À des visiteurs anglophones : Do you know short stories ? Oh yes, of course !… La liste est tellement longue qu’elle ne sera pas reproduite ici…
- Pourquoi ne lisez-vous pas de nouvelles ? » : Trop court… Je préfère les romans… J’aime bien passer du temps avec mes héros…

Il y a encore beaucoup de chemin à faire pour promouvoir le genre qui n’est définitivement pas prisé des lecteurs français à la différence des Anglo-saxons ou des Américains. Le sourire entendu de nos interlocuteurs anglais, irlandais, américains lorsqu’ils comprennent notre question « Short stories ? » baragouinée dans la langue de Shakespeare en est la meilleure preuve !
Pour les Français, la nouvelle les renvoie aux années de collège ou de lycée. Texte court facile à travailler dans son entièreté pendant l’heure de cours avec l’incontournable et célèbre Guy de Maupassant. Le mot « nouvelle » est réducteur.
Eh bien non, il ne faut pas confondre étroitesse (d’esprit, de sujet) et intensité d’un texte court. Les remarques des passants devant les rayons de nouvelles, laissent à penser que la texte court est synonyme de « vite-fait », d’intrigues peu profondes, d’absence de descriptions fortes indispensables au récit, de frustration du lecteur avide d’œuvres volumineuses.

La nouvelle est tout sauf du vite-fait. Il faut allier concision circonstanciée, précisions, qualités sémantiques, cohérence, style, et surtout trouver la chute, la caractéristique du genre grâce à quoi tout est dit, bien dit, en surprenant le lecteur. C’est un travail d’écriture et de réécriture où tout doit être à sa place, imbriqué, ciselé. Le nouvelliste ne compte pas son temps.
Surtout, une bonne nouvelle peut être lue et relue. Un peu comme l’histoire du soir lue ou écoutée par l’enfant qui finit par en connaître chaque mot, chaque effet. C’est cet effet-là que le lecteur, conquis, a plaisir à relire. Une bibliothèque de nouvelles serait même plus riche d’émotions que des mètres linéaires de romans, souvent jamais relus, égarés, ou même pire, dont la lecture a été abandonnée.
L’éditeur et l’auteur de recueils doivent donc bien ordonner leurs nouvelles pour séduire le lecteur dès la première histoire ou tout du moins appeler sa curiosité et l’inviter ainsi à aller au bout de l’ouvrage. C’est un autre écueil à surmonter qui demande réflexion, cohérence. Le talent, l’inventivité, la créativité ne suffisent pas, il faut leur adjoindre le travail, la réflexion, pour relever et éliminer la moindre imperfection.

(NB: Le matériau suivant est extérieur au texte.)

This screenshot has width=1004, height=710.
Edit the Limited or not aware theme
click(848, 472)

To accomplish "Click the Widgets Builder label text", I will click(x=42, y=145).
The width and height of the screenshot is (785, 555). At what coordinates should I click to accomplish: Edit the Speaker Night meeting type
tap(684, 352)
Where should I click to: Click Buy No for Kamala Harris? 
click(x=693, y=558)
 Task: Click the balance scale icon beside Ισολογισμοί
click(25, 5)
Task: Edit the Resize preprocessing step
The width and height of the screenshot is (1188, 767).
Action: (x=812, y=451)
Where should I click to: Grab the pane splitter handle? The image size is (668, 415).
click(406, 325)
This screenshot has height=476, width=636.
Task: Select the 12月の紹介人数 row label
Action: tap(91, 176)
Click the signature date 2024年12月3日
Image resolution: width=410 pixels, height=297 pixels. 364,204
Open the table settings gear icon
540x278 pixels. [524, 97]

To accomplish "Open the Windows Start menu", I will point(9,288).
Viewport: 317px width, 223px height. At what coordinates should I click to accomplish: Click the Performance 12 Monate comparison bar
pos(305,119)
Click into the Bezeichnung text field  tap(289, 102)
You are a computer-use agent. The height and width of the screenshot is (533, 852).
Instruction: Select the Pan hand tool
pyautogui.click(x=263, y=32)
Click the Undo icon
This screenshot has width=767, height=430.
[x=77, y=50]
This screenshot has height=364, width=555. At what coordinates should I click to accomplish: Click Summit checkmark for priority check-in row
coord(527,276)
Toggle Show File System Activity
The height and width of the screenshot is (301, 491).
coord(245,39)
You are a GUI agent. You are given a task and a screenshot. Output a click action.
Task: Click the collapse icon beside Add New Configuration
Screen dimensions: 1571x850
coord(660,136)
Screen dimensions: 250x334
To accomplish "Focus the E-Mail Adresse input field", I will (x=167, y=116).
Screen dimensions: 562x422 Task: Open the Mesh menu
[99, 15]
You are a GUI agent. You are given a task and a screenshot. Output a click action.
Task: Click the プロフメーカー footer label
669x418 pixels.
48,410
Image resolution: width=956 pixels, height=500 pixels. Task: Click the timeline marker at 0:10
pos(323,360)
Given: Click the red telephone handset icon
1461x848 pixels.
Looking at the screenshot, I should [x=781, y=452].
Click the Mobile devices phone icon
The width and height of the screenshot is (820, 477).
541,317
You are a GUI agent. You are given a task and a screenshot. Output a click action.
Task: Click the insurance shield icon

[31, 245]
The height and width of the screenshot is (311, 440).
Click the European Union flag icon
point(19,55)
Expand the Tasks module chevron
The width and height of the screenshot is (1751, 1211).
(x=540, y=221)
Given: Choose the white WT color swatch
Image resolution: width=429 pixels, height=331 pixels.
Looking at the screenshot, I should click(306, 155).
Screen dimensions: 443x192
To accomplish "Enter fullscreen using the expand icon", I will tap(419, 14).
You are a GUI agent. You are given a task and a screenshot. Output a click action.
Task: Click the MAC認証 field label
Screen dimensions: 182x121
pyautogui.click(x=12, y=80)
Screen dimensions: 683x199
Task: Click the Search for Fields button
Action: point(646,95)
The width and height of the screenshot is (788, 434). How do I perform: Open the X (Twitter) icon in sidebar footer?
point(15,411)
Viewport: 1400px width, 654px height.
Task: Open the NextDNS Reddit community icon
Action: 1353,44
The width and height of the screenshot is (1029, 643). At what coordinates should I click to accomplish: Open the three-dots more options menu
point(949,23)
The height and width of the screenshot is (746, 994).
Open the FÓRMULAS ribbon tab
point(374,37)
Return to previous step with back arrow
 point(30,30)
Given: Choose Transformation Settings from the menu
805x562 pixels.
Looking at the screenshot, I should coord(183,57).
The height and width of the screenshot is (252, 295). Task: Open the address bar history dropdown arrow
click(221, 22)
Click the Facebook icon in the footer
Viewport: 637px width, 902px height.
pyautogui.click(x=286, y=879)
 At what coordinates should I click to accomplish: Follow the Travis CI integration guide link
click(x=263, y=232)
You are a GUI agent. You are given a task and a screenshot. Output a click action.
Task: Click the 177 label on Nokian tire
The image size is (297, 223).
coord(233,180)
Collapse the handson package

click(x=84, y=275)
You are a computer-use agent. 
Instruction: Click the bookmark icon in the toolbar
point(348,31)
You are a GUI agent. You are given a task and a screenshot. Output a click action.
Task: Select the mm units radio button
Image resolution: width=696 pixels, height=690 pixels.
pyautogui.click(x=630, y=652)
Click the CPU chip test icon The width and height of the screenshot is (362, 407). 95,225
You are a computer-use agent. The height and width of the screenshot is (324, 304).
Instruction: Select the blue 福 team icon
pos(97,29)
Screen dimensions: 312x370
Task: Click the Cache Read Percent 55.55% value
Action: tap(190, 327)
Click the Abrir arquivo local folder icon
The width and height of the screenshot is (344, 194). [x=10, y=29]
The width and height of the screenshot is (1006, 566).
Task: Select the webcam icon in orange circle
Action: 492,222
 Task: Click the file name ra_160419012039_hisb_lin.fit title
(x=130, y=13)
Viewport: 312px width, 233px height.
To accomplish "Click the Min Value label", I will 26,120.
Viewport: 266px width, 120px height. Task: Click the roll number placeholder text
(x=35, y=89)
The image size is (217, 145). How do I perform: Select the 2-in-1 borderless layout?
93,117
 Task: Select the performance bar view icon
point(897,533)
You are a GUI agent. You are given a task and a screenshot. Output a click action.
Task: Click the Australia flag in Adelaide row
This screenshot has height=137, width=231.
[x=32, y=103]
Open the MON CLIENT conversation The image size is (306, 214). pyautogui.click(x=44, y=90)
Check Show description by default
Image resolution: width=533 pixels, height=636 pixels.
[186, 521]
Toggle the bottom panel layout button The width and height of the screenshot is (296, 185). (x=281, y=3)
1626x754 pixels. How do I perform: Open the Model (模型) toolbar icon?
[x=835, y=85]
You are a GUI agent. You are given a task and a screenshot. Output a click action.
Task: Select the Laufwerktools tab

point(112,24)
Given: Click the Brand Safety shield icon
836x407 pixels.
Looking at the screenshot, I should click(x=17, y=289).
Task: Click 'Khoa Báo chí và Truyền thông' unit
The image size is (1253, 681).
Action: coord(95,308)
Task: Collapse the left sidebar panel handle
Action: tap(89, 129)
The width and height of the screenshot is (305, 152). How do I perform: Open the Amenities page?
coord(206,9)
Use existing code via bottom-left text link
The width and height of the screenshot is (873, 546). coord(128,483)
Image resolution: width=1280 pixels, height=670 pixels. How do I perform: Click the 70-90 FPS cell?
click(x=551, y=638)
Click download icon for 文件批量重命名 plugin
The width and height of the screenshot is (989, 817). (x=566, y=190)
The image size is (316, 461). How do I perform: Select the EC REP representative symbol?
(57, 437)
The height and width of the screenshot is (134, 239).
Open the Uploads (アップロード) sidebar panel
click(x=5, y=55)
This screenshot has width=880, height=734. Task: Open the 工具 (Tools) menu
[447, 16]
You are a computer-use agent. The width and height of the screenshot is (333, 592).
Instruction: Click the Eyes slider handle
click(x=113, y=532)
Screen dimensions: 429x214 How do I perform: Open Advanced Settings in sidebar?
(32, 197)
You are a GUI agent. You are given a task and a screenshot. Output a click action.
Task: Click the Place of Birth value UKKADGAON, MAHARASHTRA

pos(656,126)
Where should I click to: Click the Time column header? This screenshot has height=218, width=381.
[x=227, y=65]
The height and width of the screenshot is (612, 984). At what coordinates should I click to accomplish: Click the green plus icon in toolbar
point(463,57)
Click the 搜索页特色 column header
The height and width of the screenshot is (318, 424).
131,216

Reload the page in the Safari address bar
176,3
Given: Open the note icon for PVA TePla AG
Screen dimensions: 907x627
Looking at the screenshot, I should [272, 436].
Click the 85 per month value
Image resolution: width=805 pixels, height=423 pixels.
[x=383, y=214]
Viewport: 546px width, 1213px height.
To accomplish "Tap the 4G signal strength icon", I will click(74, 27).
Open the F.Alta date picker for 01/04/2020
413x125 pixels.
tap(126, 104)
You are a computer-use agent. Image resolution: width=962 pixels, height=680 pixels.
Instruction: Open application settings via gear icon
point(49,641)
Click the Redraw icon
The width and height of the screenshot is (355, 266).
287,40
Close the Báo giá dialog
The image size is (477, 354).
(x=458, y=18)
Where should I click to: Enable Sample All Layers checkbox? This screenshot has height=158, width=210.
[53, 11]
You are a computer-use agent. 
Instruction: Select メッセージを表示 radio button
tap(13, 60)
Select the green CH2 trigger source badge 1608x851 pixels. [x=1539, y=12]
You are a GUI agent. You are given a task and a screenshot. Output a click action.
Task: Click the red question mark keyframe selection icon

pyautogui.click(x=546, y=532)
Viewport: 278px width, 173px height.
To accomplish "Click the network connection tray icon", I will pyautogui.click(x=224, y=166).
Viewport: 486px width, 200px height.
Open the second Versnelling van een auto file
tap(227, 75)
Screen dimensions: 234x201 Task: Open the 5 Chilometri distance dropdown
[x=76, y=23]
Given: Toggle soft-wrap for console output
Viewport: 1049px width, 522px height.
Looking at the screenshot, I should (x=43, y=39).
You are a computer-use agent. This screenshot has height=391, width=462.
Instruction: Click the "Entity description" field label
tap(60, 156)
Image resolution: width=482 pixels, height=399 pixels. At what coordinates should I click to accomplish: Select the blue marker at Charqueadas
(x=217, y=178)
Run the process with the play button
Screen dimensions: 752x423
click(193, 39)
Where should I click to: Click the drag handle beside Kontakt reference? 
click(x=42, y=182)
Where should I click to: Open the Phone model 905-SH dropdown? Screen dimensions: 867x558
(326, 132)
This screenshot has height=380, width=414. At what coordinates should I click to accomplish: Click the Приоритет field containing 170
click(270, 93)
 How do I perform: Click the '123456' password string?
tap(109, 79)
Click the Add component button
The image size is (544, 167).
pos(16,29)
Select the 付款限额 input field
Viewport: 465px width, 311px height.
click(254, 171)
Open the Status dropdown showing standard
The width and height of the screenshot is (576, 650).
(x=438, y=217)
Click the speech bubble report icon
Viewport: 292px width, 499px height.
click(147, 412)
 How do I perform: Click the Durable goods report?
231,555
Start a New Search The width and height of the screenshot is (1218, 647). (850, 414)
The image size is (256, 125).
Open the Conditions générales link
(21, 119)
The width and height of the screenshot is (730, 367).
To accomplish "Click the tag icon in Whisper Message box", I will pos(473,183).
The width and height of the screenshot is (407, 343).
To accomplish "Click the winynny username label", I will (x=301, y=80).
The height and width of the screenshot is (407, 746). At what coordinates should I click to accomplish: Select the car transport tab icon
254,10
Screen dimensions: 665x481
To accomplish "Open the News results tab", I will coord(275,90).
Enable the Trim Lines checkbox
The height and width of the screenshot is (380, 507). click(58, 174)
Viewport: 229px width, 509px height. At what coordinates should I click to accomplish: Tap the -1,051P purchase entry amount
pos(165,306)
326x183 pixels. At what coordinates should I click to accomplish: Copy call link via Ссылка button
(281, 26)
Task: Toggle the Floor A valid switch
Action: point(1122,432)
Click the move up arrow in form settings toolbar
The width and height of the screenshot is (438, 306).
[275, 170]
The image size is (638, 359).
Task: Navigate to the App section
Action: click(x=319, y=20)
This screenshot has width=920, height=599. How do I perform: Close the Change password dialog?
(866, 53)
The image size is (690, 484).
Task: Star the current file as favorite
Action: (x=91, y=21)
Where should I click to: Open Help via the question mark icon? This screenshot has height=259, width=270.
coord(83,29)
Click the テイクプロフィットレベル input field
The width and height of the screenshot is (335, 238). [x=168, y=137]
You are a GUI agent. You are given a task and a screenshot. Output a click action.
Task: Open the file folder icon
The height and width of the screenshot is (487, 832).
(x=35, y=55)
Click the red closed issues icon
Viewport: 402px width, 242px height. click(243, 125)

Je crois que les grands auteurs ont commencé par ça ? On peut lire dans des articles ou des bibliographies littéraires que tel écrivain, sorti du lot, primé, remarqué pour un roman, "a commencé par écrire des nouvelles". Comme si la pratique de la nouvelle est un entraînement, une esquisse, un brouillon d’une future grande œuvre littéraire, donc un genre mineur !
Imagine-t-on reléguer l’aquarelle au rang d’esquisse d’une peinture à l’huile ? Pourtant, au XIXe siècle, sa maniabilité, son transport facile en extérieur, son usage propret avec un peu d’eau, sa rapidité d’exécution, était le moyen donné au peintre de capter la lumière, les formes et les valeurs de son sujet qu’il pouvait ensuite interpréter de ses pinceaux à l’huile sur sa toile, en atelier, pour en faire son chef-d’œuvre. Il faudra attendre une période plus contemporaine pour reconnaître les talents d’aquarellistes de renom, à l’instar d’artistes peintres utilisant d’autres médiums tels que le pastel.
La nouvelle, à l’image de l’aquarelle dans l’art pictural, fera-t-elle enfin sa place dans le monde de la création littéraire ?

Aux auteurs et éditeurs de nouvelles, d’en faire la révélation.